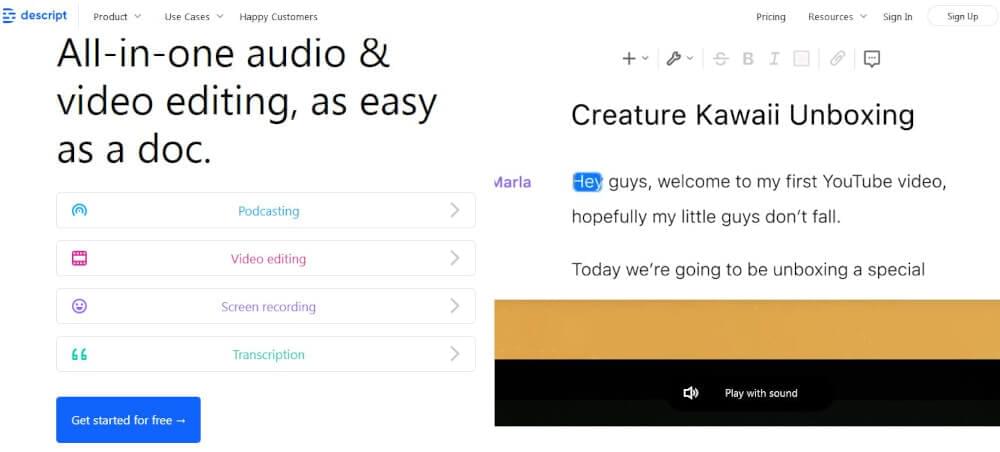Open the Pricing page
Screen dimensions: 1000x452
click(x=770, y=17)
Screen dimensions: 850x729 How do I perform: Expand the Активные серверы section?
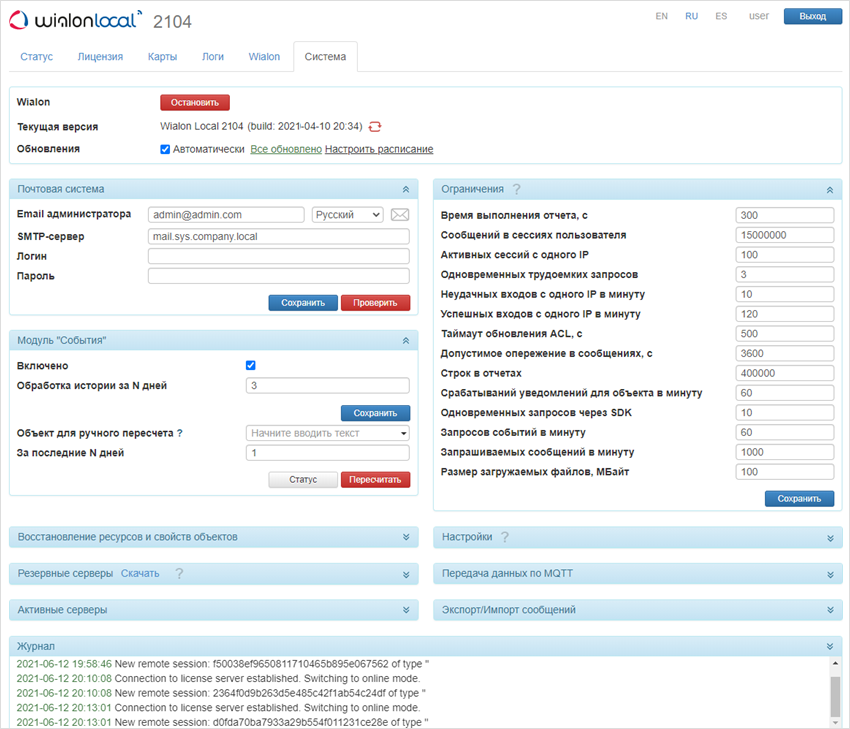click(405, 610)
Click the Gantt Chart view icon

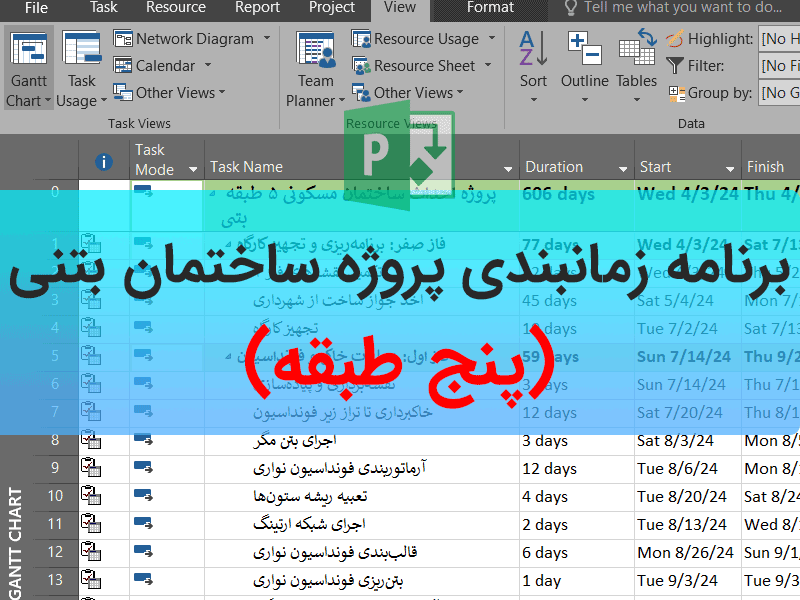pos(29,52)
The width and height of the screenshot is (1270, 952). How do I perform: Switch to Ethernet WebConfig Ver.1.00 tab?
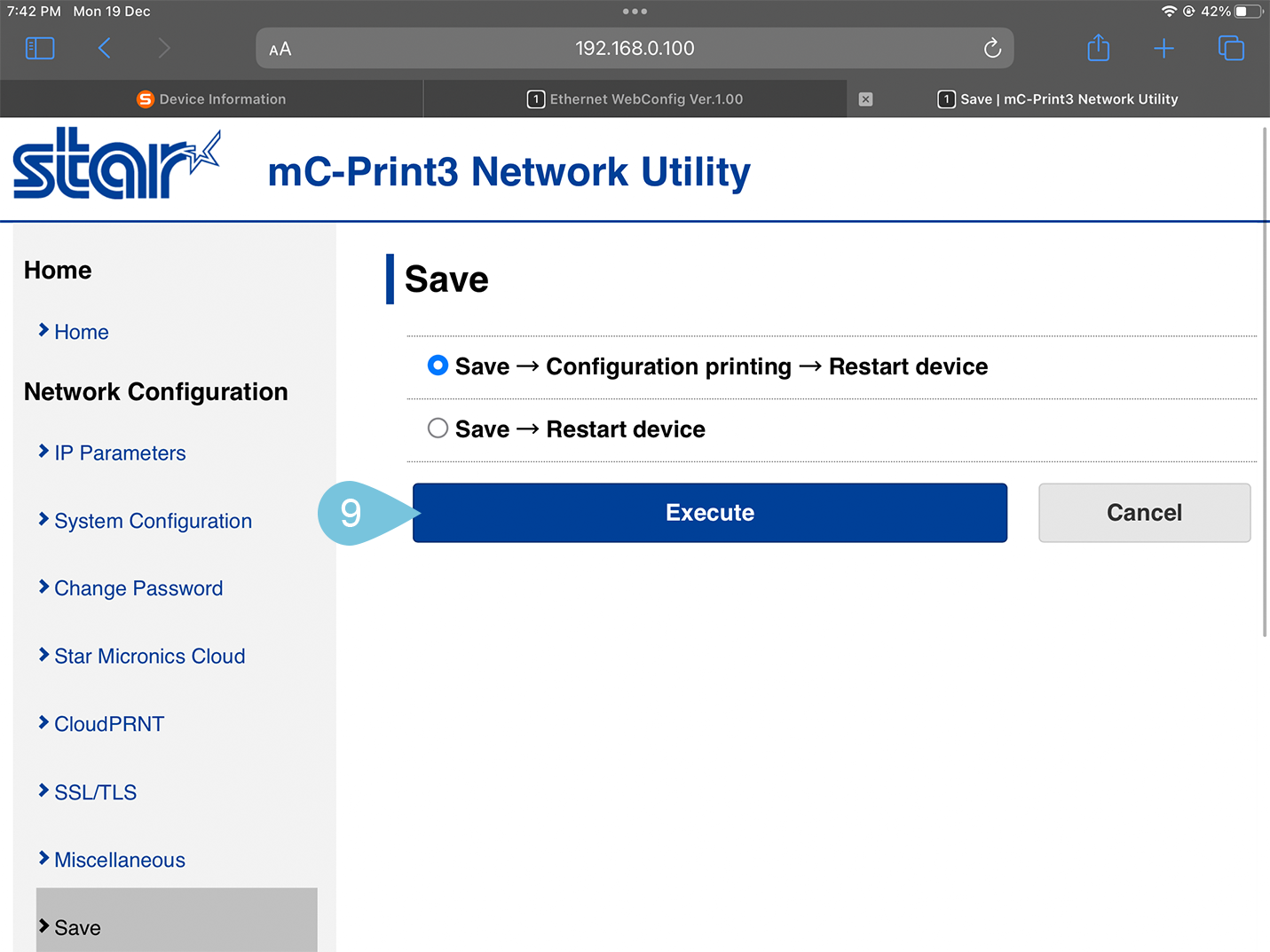(635, 99)
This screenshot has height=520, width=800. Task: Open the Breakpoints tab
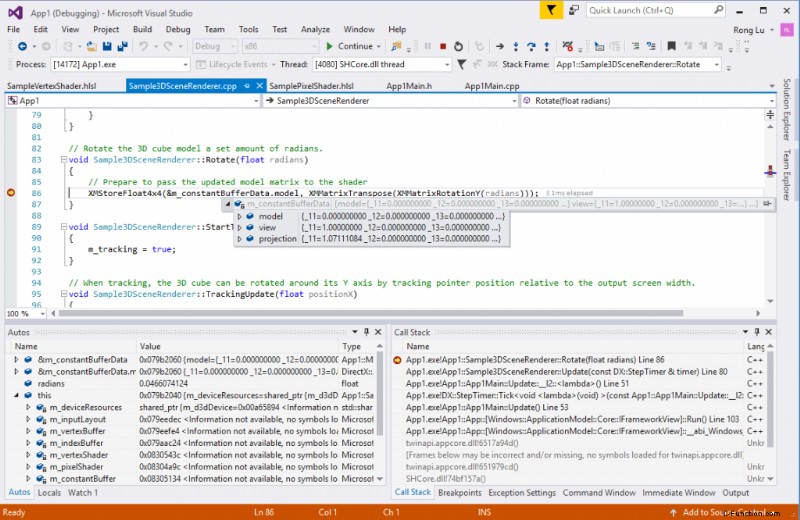(459, 493)
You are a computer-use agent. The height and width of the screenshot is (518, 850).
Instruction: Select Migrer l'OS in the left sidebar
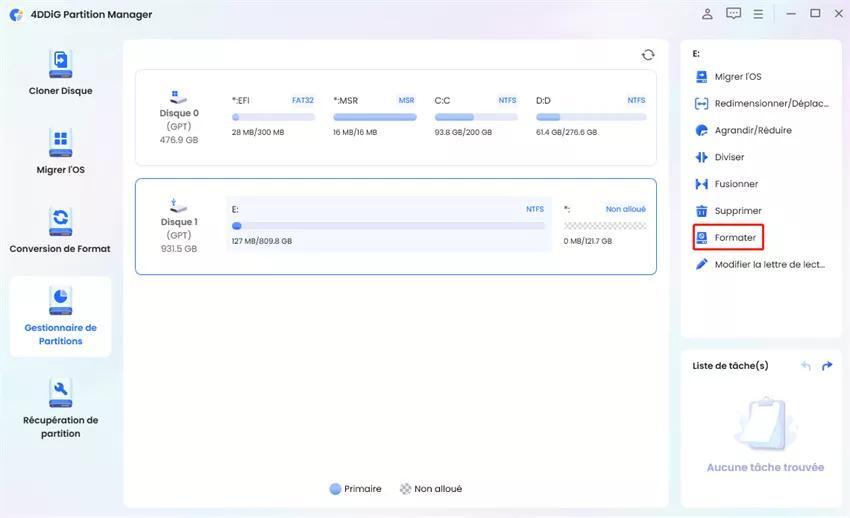(x=60, y=151)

——

■ To do ■
Starting at the line that contains "You are a computer-use", please write out each line through the last line of the data, both ends included, and keep pictures out of the copy.

■ Result of this task ■
You are a computer-use agent. The height and width of the screenshot is (518, 850).
Instruction: Select Migrer l'OS in the left sidebar
(x=60, y=151)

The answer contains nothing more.